United States District Court, E.D. Texas, Sherman Division
Jun 30, 2023
CIVIL 4:23-CV-458-SDJ (E.D. Tex. Jun. 30, 2023)

Opinion

CIVIL 4:23-CV-458-SDJ

06-30-2023

ALICIA DAWSON v. WAL-MART STORES, INC., ET AL.


MEMORANDUM OPINION AND ORDER ON JURISDICTION

SEAN D. JORDAN, UNITED STATES DISTRICT JUDGE

Before the Court is Defendant Minuteman International, Inc.'s Notice of Removal. (Dkt. #1). This case raises a question of federal jurisdiction concerning the citizenship of a “statutory business trust.” (Dkt. #1 at 3). Having reviewed Minuteman International's jurisdictional allegations and the relevant case law, the Court concludes that federal jurisdiction is proper.

I.

There are four parties in this case. The notice of removal's citizenship allegations for three of the parties are plainly sufficient to establish those parties' respective citizenships for the purposes of invoking the Court's diversity jurisdiction:

6. Plaintiff Alicia Dawson is a citizen of Texas and a resident of Nueces County, Texas. Therefore, for diversity purposes, Plaintiff is a citizen of Texas.
7. Defendant Walmart Stores, Inc., is a foreign corporation organized under the laws of Delaware with its principal place of business located in Bentonville, Arkansas. As a corporation, therefore, the citizenship of Walmart Stores, Inc. is Delaware and Arkansas.
***
9. Defendant Minuteman International, Inc. is an Illinois corporation with its principal place of business located at 14N845 U.S. Route 20 Pingree Grove, IL 60140. As a corporation[,] therefore, the citizenship of Minuteman International is Illinois.
(Dkt. #1 at 2-3 ¶¶ 6-7, 9).

The Court notes that allegations of “residence” are insufficient to establish an individual party's citizenship. As such, the notice of removal's allegation that “Plaintiff Alicia Dawson is . . . a resident of Nueces County, Texas,” does little work towards adequately alleging Dawson's citizenship. However, the removal notice contains the independent allegation that Dawson “is a citizen of Texas,” and therefore, Dawson's citizenship is adequately alleged.

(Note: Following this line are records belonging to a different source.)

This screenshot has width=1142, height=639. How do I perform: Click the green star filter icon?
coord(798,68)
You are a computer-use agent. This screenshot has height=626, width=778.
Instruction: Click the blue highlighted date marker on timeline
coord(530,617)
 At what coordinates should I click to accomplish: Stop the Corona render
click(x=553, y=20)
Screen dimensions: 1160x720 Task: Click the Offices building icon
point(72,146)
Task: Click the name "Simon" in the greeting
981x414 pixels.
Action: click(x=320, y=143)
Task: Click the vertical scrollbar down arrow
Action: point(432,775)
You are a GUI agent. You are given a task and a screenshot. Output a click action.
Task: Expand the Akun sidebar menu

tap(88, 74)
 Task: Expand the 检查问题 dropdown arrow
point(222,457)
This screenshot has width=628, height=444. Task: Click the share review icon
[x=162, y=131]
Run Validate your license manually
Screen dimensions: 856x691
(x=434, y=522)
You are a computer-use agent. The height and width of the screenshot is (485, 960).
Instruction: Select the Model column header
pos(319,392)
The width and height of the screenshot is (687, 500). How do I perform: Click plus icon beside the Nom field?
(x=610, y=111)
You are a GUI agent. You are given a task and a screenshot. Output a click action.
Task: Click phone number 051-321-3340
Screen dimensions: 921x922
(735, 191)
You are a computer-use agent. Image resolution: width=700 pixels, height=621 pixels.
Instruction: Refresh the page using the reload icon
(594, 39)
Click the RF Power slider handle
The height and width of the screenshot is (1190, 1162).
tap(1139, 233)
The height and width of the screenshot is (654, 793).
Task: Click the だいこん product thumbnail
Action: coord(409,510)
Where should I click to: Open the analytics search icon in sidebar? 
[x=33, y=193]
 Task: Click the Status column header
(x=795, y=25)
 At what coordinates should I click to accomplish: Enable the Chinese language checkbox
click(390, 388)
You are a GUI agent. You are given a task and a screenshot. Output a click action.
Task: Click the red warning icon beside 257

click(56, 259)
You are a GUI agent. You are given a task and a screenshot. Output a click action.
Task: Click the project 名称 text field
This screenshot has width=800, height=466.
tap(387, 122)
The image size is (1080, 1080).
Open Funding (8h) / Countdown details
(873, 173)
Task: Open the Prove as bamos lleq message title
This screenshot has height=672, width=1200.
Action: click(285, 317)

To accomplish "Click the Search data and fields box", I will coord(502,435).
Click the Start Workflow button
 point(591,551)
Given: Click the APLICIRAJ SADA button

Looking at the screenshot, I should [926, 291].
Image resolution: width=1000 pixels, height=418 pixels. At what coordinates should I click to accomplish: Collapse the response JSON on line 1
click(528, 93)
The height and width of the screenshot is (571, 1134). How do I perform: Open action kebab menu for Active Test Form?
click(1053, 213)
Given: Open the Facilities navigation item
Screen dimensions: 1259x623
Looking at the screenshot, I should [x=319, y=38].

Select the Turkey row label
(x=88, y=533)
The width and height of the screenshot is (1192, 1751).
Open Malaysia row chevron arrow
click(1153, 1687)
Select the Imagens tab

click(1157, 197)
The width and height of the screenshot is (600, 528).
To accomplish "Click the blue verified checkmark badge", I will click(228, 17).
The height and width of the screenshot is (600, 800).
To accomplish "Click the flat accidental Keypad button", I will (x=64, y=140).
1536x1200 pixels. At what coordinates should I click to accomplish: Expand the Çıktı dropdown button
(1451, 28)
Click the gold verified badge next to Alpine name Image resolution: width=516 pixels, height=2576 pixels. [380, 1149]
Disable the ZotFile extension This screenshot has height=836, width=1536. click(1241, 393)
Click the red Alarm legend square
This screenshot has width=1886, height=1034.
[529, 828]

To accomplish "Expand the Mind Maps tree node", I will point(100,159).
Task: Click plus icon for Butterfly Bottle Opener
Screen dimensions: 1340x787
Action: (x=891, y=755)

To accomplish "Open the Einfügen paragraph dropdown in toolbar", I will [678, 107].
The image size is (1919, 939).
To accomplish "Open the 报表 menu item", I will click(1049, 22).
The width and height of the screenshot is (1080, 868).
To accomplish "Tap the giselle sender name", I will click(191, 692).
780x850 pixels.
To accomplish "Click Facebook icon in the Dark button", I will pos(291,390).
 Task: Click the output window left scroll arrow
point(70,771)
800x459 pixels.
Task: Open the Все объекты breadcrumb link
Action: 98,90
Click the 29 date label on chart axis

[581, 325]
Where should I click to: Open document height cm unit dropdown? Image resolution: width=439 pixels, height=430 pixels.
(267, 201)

However, the citizenship of Defendant Wal-Mart Stores Texas, LLC is more complicated, with the notice alleging as follows:

8. Defendant Wal-Mart Stores Texas, LLC, is, by virtue of the citizenship of all of its members, a citizen of Delaware and Arkansas. Wal-Mart Stores Texas, LLC is a limited liability company formed under the laws of the state of Delaware, with its principal place of business in Arkansas. The citizenship of an LLC is the same as the citizenship of all its members. Wal-Mart Stores Texas, LLC has one member, Wal-Mart Real Estate Business Trust. Wal-Mart Real Estate Business Trust is a statutory business trust organized under the laws of Delaware with its principal place of business in Arkansas. Wal-Mart Property Co. is the sole owner of Wal-Mart Real Estate Business Trust. Wal-Mart Property Co. is a Delaware corporation with its principal place of business in Arkansas. Wal-Mart Stores East, LP is the sole owner of Wal-Mart Property Co. Wal-Mart Stores East LP is a Delaware Limited Partnership with its principal place of business in Arkansas. WSE Management, LLC is the general partner, and WSE Investment, LLC is the limited partner of Wal-Mart Stores East, LP. WSE Management, LLC and WSE Investment, LLC are both Delaware Limited Liability Companies with their principal places of business in Arkansas. The sole member of WSE Management, LLC and WSE Investment, LLC is WalMart Stores East, LLC. Wal-Mart Stores East, LLC is a limited liability company organized under the laws of the state of Arkansas with its principal place of business in Arkansas. Wal-Mart Stores, Inc. is the sole owner of Wal-Mart Stores East, LLC. Wal-Mart Stores, Inc. is a Delaware Corporation with its principal place of business in Arkansas. As a result of the citizenship of each member of Wal-Mart Stores Texas, LLC and all parent entities in its family of entities, the citizenship of Defendant Wal-Mart Stores Texas, LLC is Delaware and Arkansas.
(Dkt. #1 at 2-3 ¶ 8).The Court agrees that Wal-Mart Stores Texas, LLC is indeed a citizen of both Delaware and Arkansas. But the reasons why this is so reveal that a significant portion of the citizenship allegations concerning this Defendant are superfluous to the relevant jurisdictional inquiry.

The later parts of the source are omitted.